Required work:
Would you show every line from the records that holds "Select"?

Available records:
━━━━━━━━━━━━━━━━

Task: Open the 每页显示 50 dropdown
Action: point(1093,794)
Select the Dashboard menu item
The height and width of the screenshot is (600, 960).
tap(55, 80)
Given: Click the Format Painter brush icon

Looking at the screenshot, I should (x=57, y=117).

━━━━━━━━━━━━━━━━

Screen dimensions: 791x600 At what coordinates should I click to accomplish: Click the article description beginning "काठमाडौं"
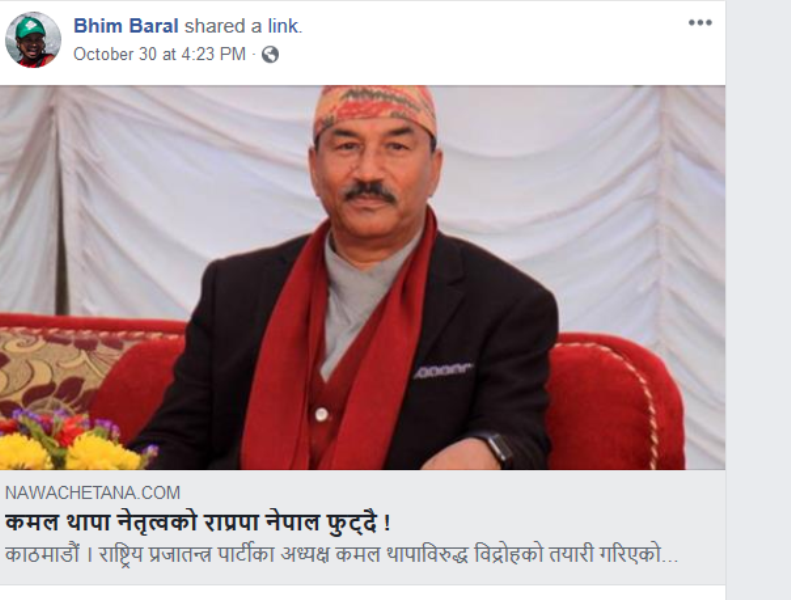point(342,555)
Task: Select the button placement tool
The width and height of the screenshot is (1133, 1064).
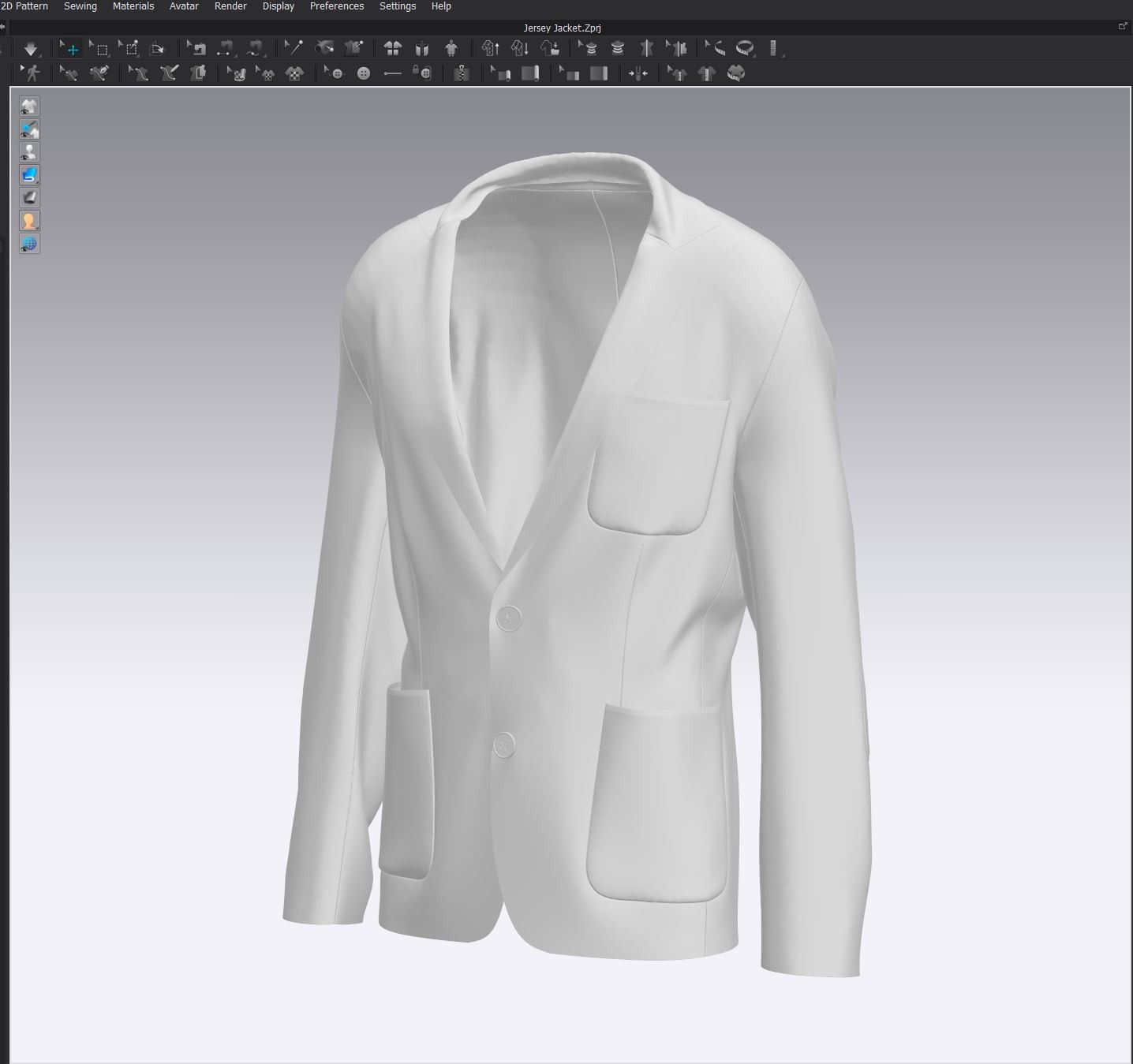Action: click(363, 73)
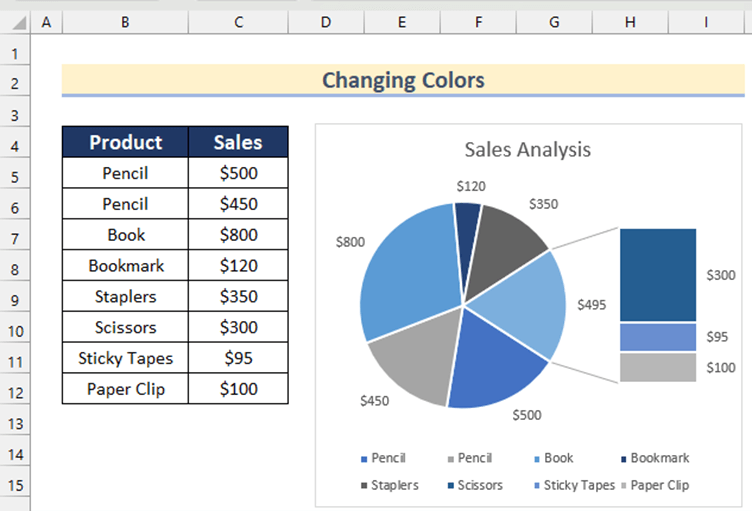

━━━━━━━━━━━━━━━━

Output of the task:
Select the Dashboard menu item
Task: Select the button placement tool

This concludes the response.